An AuDHD professional navigating a job interview must simultaneously: manage eye contact norms, decode ambiguous questions in real time, regulate anxiety that reads as performance anxiety even when its source is sensory overload, suppress stimming, track time, and produce socially polished answers about strengths and weaknesses. This is not a skill assessment. It is an endurance test in masking — and it often ends before the person’s actual abilities are ever visible.
Then there’s the job itself. AuDHD workplaces are frequently shaped by open-plan offices, fluorescent lighting, ambient noise, unclear task hierarchies, shifting priorities without written confirmation, and informal performance cultures where fitting in counts implicitly even when it’s never written in the job description. Under the Disability Discrimination Act 1992, employers must provide reasonable workplace adjustments — but the burden of initiating that conversation falls on the employee, which requires disclosing a condition, navigating uncertainty about how that disclosure will be received, and advocating clearly in a system that was not set up to hear those needs.
20 per cent of autistic Australians who lose jobs lose them because of autism-related factors. That is not a talent problem. That is a system problem.
Three Things That Are Changing in 2026
Three shifts in the landscape are worth knowing about, particularly for AuDHD Australians who are currently job-seeking, employed but struggling, or in a role that doesn’t reflect their actual capabilities.
The first is the replacement of Disability Employment Services with Inclusive Employment Australia (IEA), which came into effect on 1 November 2025. The old DES model had time limits on support, a fixed set of providers, and a structure that didn’t adapt well to episodic or fluctuating needs — exactly the profile that AuDHD often produces. IEA removes those time limits, allows participants to change providers if the relationship isn’t working, and broadens eligibility so that people working part-time hours can still access support. If you’re AuDHD and currently unemployed or underemployed, IEA is now the primary government employment pathway. You can start by calling 1800 226 228 or completing an expression of interest through the Department of Social Services website.
The second is the Employment Assistance Fund (EAF) — one of the most underused and most useful programs available to AuDHD employees. The EAF provides funding for workplace modifications: noise-cancelling headphones, ergonomic equipment, assistive technology, modifications to lighting and workstation setup. It also covers coaching support and employer training. Most reasonable workplace adjustments for AuDHD employees are, in fact, either low-cost or free — and the EAF covers what isn’t.
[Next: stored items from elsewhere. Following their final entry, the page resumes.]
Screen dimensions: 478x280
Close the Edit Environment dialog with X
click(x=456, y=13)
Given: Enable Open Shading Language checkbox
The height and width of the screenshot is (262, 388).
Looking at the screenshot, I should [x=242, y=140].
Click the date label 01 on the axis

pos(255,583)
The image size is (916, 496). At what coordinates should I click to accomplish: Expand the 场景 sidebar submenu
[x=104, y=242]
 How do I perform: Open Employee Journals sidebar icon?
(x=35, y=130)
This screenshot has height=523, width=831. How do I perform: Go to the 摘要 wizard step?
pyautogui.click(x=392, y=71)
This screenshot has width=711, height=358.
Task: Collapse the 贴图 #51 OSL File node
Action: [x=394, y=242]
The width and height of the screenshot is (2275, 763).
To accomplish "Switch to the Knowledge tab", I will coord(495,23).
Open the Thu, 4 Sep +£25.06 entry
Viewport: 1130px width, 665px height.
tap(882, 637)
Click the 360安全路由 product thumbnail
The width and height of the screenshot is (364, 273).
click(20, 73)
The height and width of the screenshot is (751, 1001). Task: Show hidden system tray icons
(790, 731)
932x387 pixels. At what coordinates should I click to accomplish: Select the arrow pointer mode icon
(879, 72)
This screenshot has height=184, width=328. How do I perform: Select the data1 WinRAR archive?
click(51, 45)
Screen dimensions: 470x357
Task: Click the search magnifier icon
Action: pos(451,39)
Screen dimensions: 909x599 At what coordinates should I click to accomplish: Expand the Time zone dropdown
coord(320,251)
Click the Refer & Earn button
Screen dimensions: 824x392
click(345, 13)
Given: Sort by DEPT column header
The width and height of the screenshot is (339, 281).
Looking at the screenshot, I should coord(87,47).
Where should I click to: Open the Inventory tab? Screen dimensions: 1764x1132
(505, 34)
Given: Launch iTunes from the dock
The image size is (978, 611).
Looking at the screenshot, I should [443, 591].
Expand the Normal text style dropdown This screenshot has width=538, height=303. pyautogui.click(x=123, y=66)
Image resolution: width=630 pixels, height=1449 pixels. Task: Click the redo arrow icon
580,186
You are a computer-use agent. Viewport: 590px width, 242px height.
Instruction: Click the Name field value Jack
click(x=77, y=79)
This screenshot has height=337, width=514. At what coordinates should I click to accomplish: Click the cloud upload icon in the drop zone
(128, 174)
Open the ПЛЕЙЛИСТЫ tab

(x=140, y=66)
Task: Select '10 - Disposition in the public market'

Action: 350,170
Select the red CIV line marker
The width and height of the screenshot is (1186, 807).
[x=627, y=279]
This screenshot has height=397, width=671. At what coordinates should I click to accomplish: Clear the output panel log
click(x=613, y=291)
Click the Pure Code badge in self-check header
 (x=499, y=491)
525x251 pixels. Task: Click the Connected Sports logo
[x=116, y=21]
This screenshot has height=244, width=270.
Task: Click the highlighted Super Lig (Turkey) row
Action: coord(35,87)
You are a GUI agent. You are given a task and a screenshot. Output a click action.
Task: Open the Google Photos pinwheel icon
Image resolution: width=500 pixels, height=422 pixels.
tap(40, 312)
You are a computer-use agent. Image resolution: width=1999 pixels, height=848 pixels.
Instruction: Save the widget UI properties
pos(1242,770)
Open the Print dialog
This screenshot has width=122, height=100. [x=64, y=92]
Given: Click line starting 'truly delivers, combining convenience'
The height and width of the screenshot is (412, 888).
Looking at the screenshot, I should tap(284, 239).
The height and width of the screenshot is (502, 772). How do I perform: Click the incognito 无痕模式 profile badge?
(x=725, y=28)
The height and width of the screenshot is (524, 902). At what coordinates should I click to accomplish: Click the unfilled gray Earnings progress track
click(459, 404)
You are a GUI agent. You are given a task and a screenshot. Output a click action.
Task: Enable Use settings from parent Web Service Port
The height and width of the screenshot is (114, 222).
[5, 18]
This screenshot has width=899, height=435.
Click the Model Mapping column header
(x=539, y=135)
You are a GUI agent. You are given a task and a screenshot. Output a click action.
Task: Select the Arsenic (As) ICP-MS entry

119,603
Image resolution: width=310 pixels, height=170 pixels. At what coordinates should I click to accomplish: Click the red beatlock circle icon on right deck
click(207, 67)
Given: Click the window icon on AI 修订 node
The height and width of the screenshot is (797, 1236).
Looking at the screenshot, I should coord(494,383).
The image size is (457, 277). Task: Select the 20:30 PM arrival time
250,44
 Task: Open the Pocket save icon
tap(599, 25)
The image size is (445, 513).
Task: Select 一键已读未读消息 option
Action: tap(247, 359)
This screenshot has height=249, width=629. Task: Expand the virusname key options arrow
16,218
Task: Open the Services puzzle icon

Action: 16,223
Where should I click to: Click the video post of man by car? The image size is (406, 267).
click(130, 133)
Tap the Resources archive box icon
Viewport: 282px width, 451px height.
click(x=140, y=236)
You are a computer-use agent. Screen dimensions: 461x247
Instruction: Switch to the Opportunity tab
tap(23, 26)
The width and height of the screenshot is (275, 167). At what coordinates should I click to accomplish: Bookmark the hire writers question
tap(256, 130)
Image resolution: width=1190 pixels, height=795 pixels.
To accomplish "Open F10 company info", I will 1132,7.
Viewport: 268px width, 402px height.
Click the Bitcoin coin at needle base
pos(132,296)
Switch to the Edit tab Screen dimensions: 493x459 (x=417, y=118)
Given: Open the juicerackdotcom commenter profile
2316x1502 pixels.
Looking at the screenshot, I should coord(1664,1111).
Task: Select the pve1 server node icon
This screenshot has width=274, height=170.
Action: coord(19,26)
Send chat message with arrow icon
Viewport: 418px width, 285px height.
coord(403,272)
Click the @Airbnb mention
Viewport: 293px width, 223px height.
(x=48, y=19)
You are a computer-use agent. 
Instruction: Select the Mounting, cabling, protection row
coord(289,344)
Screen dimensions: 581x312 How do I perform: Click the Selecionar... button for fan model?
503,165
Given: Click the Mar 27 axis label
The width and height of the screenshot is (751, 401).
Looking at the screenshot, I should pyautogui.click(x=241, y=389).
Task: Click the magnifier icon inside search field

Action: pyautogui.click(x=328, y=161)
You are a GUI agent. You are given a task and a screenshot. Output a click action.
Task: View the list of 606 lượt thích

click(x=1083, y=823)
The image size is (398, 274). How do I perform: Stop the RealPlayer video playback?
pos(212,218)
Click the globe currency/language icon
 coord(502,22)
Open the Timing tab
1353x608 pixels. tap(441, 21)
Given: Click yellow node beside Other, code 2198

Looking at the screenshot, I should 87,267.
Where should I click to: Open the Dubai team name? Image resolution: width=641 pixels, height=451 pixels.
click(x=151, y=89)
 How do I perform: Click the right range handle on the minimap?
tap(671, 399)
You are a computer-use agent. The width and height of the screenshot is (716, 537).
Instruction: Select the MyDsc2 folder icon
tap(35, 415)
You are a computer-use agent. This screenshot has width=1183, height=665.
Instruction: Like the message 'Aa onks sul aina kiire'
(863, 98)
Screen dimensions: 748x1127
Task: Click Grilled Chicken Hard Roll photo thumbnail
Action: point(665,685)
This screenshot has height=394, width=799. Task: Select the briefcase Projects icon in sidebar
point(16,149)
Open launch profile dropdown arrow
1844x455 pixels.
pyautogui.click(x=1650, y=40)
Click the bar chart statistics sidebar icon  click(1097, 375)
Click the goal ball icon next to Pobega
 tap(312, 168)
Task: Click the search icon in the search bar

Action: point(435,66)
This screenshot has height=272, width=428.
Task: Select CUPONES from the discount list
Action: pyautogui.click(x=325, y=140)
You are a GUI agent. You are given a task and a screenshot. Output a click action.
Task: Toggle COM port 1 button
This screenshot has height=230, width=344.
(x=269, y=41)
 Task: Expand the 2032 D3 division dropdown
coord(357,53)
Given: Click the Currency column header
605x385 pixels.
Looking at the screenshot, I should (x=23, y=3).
Employers can apply on behalf of employees, and employees can also apply themselves through JobAccess.
The third is Aurora — an award-winning program run by Services Australia in partnership with Employ for Ability, specifically for people with an autism or ADHD diagnosis. Aurora removes every structural barrier from the recruitment process: no formal applications, no behavioural interviews, no psychometric tests. Candidates participate in a supportive, practical assessment and receive tailored onboarding into Australian Public Service roles. The 2026 Canberra intake closes April 12. Melbourne applications have already closed. If you’re AuDHD and interested in an APS career — a stable, adjustment-friendly employer with established neuroinclusion frameworks — this is the clearest pathway currently available.
The Bigger Picture
These programs are necessary. None of them are sufficient on their own.
The deeper problem is that most Australian workplaces — outside a small number of neuroinclusion-focused employers — have not changed the environments that make employment unsustainable for AuDHD people. The open-plan office persists. The informal performance culture persists. The expectation that asking for adjustments is something an employee should navigate alone, through disclosure, without a structured employer process, persists.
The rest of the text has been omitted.